>> begin EXERCISE INPUTS
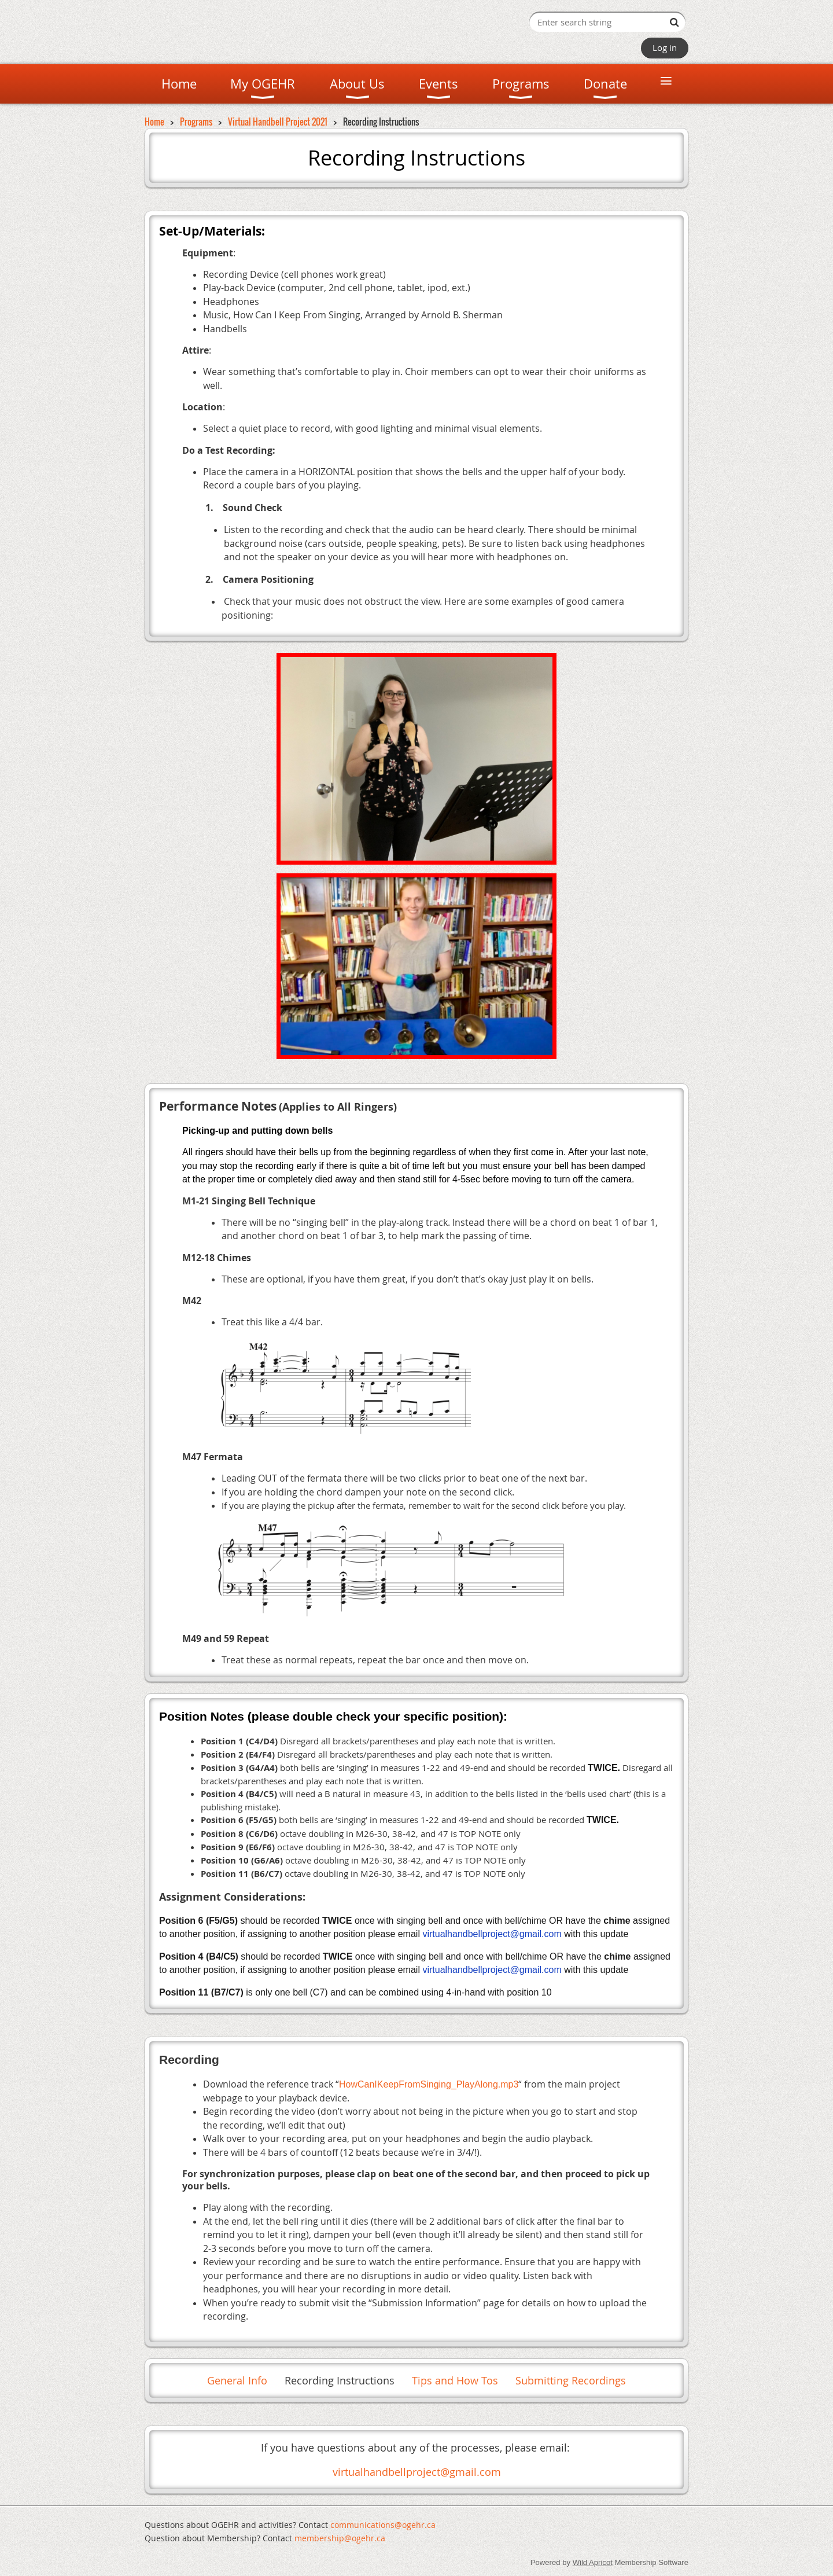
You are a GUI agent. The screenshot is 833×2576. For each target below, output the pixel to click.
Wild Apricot (593, 2562)
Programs (196, 121)
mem (339, 2538)
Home (154, 121)
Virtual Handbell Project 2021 (277, 121)
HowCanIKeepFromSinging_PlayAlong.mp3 (428, 2084)
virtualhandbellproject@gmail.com (417, 2472)
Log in (665, 47)
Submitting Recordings (570, 2380)
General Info (237, 2380)
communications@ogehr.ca (383, 2524)
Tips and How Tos (455, 2380)
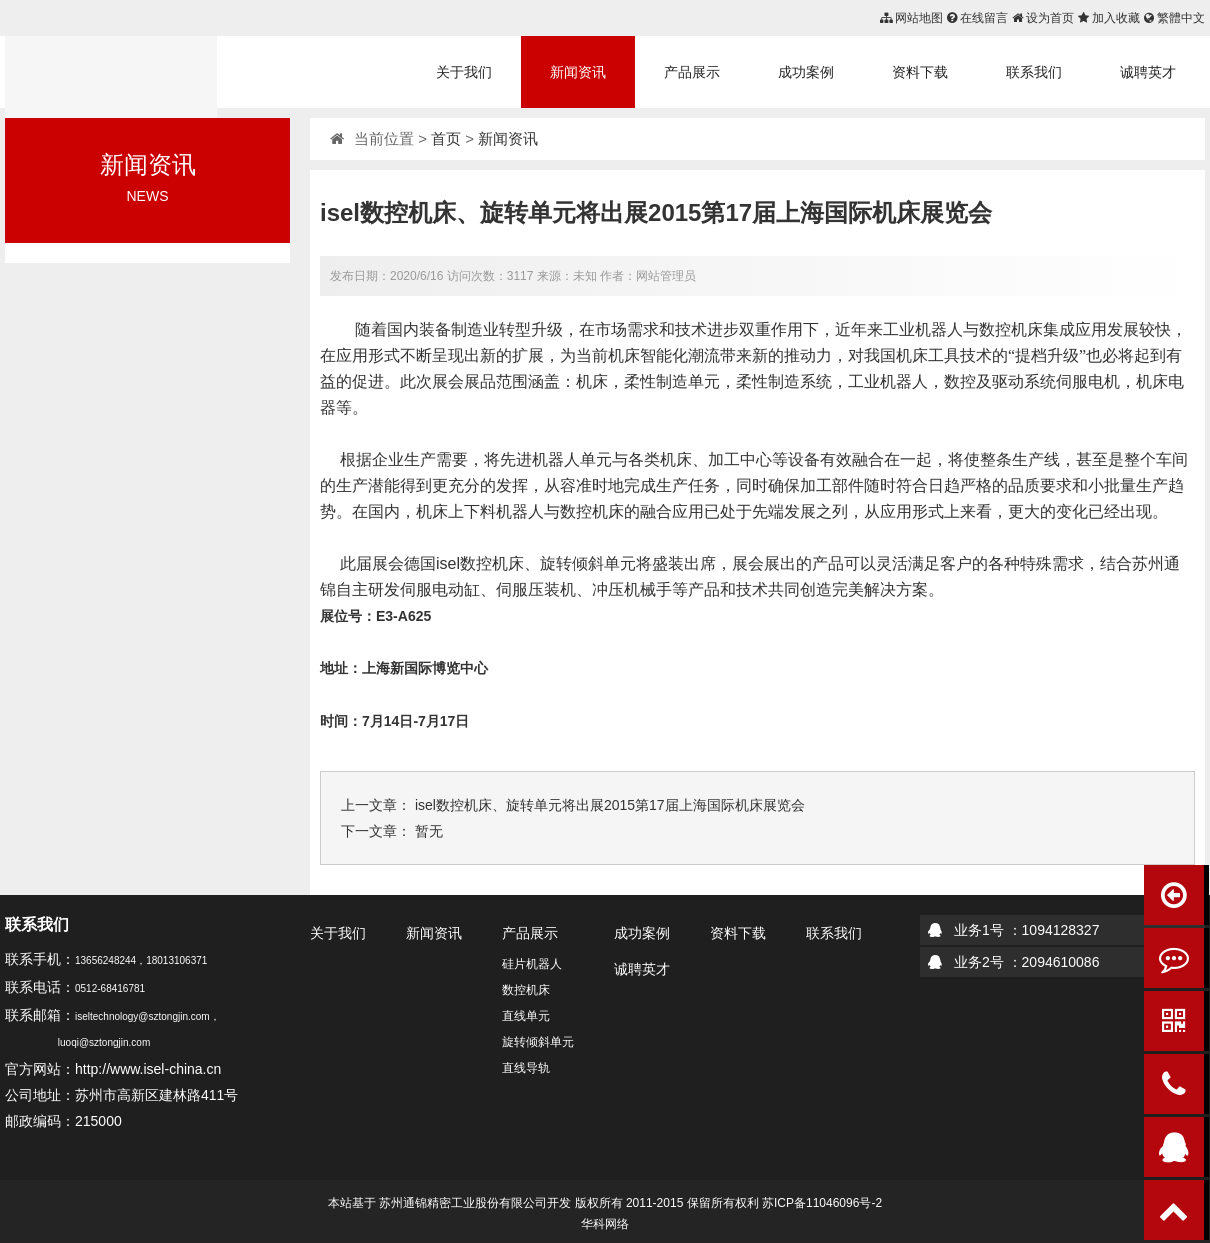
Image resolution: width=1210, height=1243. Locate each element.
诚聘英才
>> end EXERCISE INPUTS
## OBJECTIVE
Convert the material from the line containing "Programs (196, 121)" through the last line into a JSON list of strings, one string per line. Skip blank lines and omit the pictures.

## ANSWER IN FULL
[
  "Programs (196, 121)",
  "mem (339, 2538)",
  "Home (154, 121)",
  "Virtual Handbell Project 2021 (277, 121)",
  "HowCanIKeepFromSinging_PlayAlong.mp3 (428, 2084)",
  "virtualhandbellproject@gmail.com (417, 2472)",
  "Log in (665, 47)",
  "Submitting Recordings (570, 2380)",
  "General Info (237, 2380)",
  "communications@ogehr.ca (383, 2524)",
  "Tips and How Tos (455, 2380)",
  "Image resolution: width=1210, height=1243. Locate each element.",
  "诚聘英才"
]